O governo estadual deixou de cumprir uma das obrigações mais básicas impostas pela Constituição: o investimento mínimo de 25% da receita na educação. Em 2021, aplicou apenas 23,65%, o que gerou um déficit de R$ 156 milhões. Até hoje, pouco mais de R$ 45 milhões foram compensados, restando uma dívida de mais de R$ 110 milhões com o setor educacional. Para o Sindicato dos Servidores da Administração Direta (Sinsp-RN), esse descumprimento representa uma afronta aos direitos da população e um crime contra o futuro do estado.

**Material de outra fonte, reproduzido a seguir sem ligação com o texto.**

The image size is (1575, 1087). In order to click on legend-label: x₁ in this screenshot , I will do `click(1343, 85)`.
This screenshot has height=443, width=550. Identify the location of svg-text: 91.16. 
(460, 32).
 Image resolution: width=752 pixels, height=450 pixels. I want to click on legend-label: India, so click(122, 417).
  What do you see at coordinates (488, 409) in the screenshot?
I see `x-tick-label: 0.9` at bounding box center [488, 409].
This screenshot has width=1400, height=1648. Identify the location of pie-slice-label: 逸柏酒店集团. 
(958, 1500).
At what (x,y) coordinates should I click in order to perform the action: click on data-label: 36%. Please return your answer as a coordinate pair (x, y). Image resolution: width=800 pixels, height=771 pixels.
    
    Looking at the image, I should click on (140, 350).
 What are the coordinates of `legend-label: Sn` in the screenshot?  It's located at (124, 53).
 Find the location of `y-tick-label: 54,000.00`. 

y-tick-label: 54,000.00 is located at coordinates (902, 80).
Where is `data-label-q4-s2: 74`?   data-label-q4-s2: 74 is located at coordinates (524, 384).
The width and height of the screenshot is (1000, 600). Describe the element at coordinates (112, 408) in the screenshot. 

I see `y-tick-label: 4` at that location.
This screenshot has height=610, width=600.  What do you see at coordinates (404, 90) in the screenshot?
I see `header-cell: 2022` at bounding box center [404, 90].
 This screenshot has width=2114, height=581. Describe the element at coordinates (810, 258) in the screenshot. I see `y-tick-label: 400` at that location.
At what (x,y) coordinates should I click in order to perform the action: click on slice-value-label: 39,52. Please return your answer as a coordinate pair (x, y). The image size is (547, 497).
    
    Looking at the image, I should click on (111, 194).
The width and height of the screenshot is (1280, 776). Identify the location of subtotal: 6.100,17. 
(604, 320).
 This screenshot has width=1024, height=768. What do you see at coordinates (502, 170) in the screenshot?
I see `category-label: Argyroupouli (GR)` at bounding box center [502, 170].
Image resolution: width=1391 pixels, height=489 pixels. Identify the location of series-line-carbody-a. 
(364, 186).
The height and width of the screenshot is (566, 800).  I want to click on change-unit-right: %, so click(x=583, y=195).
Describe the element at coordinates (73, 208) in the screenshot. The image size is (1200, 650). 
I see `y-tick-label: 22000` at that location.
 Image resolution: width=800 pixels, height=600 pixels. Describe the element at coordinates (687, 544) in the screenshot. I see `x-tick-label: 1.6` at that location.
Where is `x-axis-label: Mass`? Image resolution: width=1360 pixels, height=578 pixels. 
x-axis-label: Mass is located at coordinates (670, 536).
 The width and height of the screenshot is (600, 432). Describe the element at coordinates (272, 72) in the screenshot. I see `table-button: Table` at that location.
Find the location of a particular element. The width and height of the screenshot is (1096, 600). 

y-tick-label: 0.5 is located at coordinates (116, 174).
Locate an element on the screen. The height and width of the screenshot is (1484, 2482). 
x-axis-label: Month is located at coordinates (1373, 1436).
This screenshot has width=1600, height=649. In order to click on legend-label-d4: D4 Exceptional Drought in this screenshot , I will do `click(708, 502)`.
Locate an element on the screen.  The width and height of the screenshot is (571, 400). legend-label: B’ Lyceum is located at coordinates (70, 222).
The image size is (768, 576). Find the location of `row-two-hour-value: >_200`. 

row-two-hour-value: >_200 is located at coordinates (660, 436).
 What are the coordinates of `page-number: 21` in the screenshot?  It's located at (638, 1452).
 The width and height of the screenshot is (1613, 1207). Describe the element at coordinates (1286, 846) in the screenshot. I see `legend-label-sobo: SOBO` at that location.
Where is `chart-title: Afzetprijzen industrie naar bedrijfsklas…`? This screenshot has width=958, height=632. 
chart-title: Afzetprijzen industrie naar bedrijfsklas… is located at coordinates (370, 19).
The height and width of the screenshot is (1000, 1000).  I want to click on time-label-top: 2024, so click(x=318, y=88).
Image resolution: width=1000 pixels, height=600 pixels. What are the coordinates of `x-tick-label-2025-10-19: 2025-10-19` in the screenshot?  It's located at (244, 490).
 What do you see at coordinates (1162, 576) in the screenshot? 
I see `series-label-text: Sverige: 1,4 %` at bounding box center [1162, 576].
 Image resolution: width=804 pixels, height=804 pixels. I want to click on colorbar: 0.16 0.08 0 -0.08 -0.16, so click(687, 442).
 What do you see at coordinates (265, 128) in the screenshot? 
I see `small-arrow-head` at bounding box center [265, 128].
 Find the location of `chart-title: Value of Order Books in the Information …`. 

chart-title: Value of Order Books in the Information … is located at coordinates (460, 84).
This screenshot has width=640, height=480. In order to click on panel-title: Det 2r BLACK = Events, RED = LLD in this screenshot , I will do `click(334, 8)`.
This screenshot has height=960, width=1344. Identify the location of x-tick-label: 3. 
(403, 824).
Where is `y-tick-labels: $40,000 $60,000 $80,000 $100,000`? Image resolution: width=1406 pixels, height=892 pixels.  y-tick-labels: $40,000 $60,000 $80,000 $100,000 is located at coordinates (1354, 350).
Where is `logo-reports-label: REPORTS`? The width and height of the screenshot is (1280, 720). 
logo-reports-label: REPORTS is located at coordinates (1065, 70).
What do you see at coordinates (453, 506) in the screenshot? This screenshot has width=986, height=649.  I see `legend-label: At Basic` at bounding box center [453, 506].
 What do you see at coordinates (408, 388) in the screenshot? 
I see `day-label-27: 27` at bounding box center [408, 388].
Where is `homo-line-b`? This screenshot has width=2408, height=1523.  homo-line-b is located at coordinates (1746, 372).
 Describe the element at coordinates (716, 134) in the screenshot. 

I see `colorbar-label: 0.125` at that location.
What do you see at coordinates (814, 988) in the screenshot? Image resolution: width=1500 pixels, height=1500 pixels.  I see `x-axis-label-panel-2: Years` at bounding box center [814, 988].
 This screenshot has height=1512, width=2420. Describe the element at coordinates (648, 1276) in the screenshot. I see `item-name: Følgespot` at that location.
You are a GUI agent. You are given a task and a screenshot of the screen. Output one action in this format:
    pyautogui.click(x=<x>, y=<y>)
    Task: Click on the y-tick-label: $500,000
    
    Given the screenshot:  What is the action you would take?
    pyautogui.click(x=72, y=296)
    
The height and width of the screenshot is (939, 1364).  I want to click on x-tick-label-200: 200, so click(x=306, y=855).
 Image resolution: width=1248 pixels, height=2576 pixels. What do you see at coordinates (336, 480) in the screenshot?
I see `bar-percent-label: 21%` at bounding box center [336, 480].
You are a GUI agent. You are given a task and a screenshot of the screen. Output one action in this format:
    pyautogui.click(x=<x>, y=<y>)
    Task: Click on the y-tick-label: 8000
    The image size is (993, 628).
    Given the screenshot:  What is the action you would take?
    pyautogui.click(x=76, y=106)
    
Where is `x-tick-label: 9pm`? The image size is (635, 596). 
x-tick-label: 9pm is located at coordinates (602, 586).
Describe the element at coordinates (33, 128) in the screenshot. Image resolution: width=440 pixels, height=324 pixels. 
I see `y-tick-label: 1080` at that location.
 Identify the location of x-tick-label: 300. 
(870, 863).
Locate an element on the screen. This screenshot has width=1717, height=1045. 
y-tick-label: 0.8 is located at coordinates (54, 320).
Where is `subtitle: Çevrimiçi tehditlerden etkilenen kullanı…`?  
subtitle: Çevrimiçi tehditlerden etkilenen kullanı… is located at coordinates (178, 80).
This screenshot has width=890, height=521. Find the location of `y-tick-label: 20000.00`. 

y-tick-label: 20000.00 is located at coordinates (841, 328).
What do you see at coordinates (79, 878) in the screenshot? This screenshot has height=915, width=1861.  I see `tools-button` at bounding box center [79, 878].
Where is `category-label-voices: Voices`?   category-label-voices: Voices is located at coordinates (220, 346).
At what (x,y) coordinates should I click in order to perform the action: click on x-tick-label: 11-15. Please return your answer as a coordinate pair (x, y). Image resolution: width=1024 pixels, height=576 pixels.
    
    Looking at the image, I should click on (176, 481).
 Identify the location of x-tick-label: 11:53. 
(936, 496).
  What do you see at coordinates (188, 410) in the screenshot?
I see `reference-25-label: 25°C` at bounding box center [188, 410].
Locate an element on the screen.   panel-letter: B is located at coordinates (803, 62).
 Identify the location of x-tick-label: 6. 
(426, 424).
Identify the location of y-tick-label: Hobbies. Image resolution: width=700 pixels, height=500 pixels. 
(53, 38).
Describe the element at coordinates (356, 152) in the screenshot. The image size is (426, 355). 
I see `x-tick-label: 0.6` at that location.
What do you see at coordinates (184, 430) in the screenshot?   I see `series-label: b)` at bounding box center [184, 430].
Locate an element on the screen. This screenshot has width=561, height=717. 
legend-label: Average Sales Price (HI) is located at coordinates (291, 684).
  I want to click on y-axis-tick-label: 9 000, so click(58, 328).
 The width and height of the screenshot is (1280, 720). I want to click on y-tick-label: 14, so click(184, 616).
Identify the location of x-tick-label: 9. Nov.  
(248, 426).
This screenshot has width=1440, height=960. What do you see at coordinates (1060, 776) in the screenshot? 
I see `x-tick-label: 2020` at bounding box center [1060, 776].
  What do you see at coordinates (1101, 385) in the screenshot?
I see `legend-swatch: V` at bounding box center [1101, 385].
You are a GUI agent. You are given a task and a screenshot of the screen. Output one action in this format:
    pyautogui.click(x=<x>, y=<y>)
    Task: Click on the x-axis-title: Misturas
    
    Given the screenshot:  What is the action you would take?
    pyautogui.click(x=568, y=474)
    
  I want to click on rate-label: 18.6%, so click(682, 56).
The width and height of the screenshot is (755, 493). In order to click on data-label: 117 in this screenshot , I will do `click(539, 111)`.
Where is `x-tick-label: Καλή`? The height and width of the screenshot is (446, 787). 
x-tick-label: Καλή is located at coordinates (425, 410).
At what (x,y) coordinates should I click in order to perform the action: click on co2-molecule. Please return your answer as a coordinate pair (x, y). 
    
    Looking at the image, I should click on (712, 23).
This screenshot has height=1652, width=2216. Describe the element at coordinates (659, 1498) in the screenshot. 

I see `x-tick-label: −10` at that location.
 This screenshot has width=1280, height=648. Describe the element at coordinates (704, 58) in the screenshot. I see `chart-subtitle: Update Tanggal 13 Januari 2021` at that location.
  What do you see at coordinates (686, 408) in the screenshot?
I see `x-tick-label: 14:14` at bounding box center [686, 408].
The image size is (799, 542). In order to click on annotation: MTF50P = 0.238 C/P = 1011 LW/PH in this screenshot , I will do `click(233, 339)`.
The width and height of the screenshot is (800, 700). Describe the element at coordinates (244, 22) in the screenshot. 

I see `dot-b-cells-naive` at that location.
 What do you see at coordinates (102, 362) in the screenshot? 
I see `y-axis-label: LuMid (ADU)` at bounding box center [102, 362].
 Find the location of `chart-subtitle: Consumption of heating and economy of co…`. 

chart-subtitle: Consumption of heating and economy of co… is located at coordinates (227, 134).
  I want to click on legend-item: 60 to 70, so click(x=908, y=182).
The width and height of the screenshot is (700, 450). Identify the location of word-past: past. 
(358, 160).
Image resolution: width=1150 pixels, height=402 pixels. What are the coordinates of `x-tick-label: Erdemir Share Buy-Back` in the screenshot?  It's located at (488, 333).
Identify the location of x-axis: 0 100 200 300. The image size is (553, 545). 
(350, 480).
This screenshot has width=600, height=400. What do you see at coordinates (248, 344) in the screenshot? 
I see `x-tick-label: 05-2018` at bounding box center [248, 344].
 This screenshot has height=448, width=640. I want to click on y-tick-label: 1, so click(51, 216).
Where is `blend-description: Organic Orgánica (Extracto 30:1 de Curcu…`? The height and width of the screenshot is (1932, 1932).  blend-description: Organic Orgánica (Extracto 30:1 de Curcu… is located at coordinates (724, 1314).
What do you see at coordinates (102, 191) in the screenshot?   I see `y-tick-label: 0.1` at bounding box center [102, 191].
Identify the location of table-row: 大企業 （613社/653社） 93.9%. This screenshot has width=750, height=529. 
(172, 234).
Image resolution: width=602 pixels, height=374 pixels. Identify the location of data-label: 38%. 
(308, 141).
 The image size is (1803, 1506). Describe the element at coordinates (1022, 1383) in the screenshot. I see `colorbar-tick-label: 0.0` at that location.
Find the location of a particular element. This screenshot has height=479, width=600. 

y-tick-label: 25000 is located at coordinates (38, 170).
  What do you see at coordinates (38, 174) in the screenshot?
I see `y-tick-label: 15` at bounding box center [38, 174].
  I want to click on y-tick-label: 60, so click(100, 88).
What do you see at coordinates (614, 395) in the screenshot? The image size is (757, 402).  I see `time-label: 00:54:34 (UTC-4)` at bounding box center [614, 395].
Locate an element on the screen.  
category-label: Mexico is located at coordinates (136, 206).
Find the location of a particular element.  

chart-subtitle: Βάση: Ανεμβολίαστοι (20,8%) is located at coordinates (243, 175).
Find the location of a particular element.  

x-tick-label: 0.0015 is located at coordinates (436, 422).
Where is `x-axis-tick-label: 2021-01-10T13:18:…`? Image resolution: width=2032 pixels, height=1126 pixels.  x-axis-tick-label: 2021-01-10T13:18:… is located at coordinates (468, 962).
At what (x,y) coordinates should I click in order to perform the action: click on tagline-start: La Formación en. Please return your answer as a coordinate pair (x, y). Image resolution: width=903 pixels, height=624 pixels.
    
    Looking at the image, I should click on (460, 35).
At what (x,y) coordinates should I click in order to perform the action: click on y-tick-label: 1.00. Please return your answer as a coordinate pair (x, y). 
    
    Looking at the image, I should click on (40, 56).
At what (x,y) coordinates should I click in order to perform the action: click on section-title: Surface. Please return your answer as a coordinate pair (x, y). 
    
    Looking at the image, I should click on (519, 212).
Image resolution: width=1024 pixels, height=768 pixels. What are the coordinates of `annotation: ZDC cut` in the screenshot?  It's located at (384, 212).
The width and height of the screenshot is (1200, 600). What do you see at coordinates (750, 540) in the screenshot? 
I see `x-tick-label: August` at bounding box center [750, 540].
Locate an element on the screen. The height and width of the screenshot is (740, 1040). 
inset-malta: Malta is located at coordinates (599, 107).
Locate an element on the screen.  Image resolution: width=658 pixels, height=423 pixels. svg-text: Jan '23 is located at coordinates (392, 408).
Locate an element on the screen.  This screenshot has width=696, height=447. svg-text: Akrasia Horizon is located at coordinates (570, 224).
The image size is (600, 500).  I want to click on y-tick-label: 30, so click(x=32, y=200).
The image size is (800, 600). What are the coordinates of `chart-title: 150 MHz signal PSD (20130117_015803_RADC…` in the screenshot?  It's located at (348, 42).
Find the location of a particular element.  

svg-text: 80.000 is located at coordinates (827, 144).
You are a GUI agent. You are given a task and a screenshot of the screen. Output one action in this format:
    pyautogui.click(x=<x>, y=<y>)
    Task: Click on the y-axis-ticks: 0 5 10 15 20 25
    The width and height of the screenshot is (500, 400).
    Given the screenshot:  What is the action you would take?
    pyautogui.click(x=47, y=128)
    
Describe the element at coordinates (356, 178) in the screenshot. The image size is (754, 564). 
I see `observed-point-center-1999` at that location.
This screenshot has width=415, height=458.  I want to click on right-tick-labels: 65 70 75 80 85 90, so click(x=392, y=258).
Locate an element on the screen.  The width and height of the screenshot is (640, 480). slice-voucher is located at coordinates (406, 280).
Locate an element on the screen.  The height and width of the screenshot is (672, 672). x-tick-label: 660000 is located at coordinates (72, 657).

Sob a gestão de Socorro Batista, o sistema educacional estadual viu crescer o descontentamento da comunidade escolar. Em fevereiro de 2025, professores entraram em greve cobrando o reajuste do piso nacional e o pagamento de retroativos. A proposta do governo — reajuste de 6,27%, dividido entre abril e dezembro — foi considerada desrespeitosa. Pior: o governo se recusou a pagar os valores atrasados dos anos anteriores, ferindo acordos prévios e aumentando o clima de tensão com a categoria. Professores também denunciaram o desvio de função, a contratação irregular de temporários e a sobrecarga de trabalho, agravando a já combalida estrutura do ensino estadual.
A situação das escolas é alarmante: salas de aula sem ventilação, infraestrutura deteriorada, falta de materiais pedagógicos e merenda escolar insuficiente. Entre 2019 e 2024, o número de alunos matriculados despencou de 216 mil para 183 mil, uma perda de mais de 33 mil estudantes. Mesmo com essa queda, o governo não conseguiu reorganizar a rede nem valorizar os profissionais que continuam em sala de aula.
O reflexo dessa má gestão apareceu nos indicadores nacionais. O Rio Grande do Norte amargou, em 2023, o pior IDEB do ensino médio do Brasil pelo segundo ciclo consecutivo, alcançando a nota 3,2 — muito abaixo da média nacional. Mesmo diante do colapso, a secretária Socorro Batista insistiu em declarações otimistas, falando em “avanços na formação de professores e uso de tecnologia”, declarações que foram recebidas com revolta por quem vivencia o abandono cotidiano nas escolas.
A tensão entre o governo e os profissionais da educação atingiu seu ápice na Assembleia Legislativa. Professores ocuparam as galerias e vaiaram a governadora durante a leitura da mensagem anual, denunciando o colapso de mais de 500 escolas em greve e o prejuízo a cerca de 190 mil alunos. A movimentação nas ruas, com atos públicos, cafés com protesto e paralisações, escancarou o abismo entre o discurso oficial e a realidade enfrentada pela rede estadual.
Hoje, o sentimento é de frustração e abandono. A educação potiguar vive um momento de profundo retrocesso, fruto de escolhas políticas equivocadas e de uma gestão que se distanciou completamente dos compromissos com a qualidade do ensino. A condução da secretária Socorro Batista, longe de representar solução, se tornou símbolo do fracasso administrativo que jogou a educação do Rio Grande do Norte no fundo do poço.